The plan with Logan Gilbert
Check one item off my list of five things to watch in spring training. The plan for Logan Gilbert, who saw no competitive innings last year and has pitched one full pro season, became more clear Thursday.
“We need to be careful on his ramp up,” Servais said of Seattle’s top-ranked pitching prospect. “He’s probably one of the guys we are most locked in on to make sure he has got fuel left in August, September.”
With other young starters who pitched last year, the Mariners are aiming in the 140-160 innings range for Gilbert to throw in 2021. Managing Gilbert, who spent the 2020 season at the Mariners’ alternate site in Tacoma, will be trickier. He will pitch, just not in longer stretches.
“The reports I have gotten on his bullpens, everything has notched up,” said Servais. “The (velocity), if you know Logan at all, nobody takes it more seriously than he does. He’s going to get every opportunity to show us what he’s got, but I doubt you will see him out there for five to six innings.”
• To make room for Paxton on the 40-man roster, right-handed reliever Andrés Muñoz was placed on the 60-day IL. Muñoz, one of the promising young players the Mariners acquired in the Austin Nola trade with San Diego, is still working his way back from Tommy John surgery. The Mariners are hoping Muñoz will make a mid-season return, and he is in camp and has been throwing bullpens.
• One item of business that could help with setting plans for Seattle’s younger players is the minor league start dates, which were announced Thursday morning. The good news here is that while these dates are subject to change, there should not be a long delay between the end of camp and the start of their seasons. Triple-A is scheduled to get going April 6-8 and the rest of the levels on May 4.
• Servais confirmed that teams in Arizona will have the option of playing seven-inning games and rolling over innings early on in the schedule. With no minor league side in camp to draw extra arms from, this makes sense. Servais anticipates early on that the games will be nine innings as they work everybody in but that we could see shorter contests closer to March 14 when nine-inning games will be required. “It’s about getting our guys ready,” he said of the different look. “It’s not about winning a spring training game.”
• This is not quite the “best shape of their life report,” and we will have to take Servais’ word for it as the media is not permitted to watch workouts until the full squad reports, but the players that the skipper thought looked great included Mitch Haniger, Yusei Kikuchi (who has lost 10 pounds), J.P. Crawford (who has put on muscle), and Jake Fraley, who trimmed down quite a bit. “The plans we gave our players in the offseason, they got after it. I like what I have seen so far,” said Servais.
• The Mariners have been honored by the Blood Banking Industry with an Award of Excellence for the Blood Drive of the Year. After spring training shut down in March of 2020, not all was quiet at T-Mobile Park as the Mariners partnered with Bloodworks Northwest to open a pop-up donor center in the Ellis Pavillion.

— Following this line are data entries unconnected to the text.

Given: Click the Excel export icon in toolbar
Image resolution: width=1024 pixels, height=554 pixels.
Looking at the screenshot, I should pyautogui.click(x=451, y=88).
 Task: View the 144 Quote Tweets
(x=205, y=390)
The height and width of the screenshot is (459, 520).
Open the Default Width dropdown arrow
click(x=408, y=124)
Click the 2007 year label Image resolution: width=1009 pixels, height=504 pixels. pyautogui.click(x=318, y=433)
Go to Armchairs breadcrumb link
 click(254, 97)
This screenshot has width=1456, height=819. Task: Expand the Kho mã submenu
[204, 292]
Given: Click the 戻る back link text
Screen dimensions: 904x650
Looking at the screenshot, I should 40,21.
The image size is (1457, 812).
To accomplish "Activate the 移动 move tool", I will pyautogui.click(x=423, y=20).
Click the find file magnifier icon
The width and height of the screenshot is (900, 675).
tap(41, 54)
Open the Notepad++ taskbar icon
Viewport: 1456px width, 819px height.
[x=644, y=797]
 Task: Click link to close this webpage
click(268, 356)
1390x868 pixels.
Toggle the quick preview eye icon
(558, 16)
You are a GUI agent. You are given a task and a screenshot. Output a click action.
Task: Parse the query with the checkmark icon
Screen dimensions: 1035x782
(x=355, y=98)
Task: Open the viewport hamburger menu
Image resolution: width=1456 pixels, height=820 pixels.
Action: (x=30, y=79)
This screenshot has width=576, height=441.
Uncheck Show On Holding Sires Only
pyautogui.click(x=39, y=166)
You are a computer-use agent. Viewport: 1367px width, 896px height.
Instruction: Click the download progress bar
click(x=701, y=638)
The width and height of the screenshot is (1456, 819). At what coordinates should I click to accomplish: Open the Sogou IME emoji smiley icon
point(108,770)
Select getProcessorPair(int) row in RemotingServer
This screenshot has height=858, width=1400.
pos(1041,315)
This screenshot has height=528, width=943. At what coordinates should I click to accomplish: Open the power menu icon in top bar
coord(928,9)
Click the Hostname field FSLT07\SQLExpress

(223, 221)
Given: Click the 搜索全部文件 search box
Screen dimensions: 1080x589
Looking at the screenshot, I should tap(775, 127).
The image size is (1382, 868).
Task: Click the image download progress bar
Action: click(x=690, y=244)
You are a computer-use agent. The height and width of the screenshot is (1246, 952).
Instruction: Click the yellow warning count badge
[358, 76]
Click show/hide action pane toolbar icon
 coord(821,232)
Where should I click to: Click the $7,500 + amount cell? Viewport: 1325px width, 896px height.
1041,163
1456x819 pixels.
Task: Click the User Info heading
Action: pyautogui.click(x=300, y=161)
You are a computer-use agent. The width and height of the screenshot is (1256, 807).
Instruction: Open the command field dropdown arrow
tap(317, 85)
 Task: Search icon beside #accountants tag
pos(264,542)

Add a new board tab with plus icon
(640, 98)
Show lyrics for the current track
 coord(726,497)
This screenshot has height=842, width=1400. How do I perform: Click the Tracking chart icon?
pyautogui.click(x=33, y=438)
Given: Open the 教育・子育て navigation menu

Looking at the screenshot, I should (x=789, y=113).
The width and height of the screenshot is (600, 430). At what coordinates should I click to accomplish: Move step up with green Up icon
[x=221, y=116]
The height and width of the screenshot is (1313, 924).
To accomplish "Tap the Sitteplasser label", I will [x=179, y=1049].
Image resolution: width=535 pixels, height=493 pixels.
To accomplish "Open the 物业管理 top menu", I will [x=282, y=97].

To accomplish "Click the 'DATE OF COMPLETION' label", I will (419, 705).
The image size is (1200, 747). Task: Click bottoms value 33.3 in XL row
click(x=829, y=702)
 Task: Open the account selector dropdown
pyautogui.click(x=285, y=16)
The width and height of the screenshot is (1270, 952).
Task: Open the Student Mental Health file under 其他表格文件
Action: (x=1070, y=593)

From April 13 to June 25, the donor center at T-Mobile Park brought in more than 3,200 units of life-saving blood.
“I want to thank Bloodworks Northwest for giving the Mariners the opportunity to make T-Mobile Park available to serve our community during this world-wide health crisis,” Seattle Mariners chairman and managing partner John Stanton said in a press release. “This award is a great honor and an example of what we can do when we work together to find creative solutions to overwhelming challenges. I hope our partnership with Bloodworks Northwest will continue for many years.”
If you are able, you can make blood donation appointments at bloodworksnw.org or by calling 800-398-7888. Donation is by appointment only to ensure appropriate social distancing, so no walk-ins. All donors must wear a mask, and no visitors under the age of 16.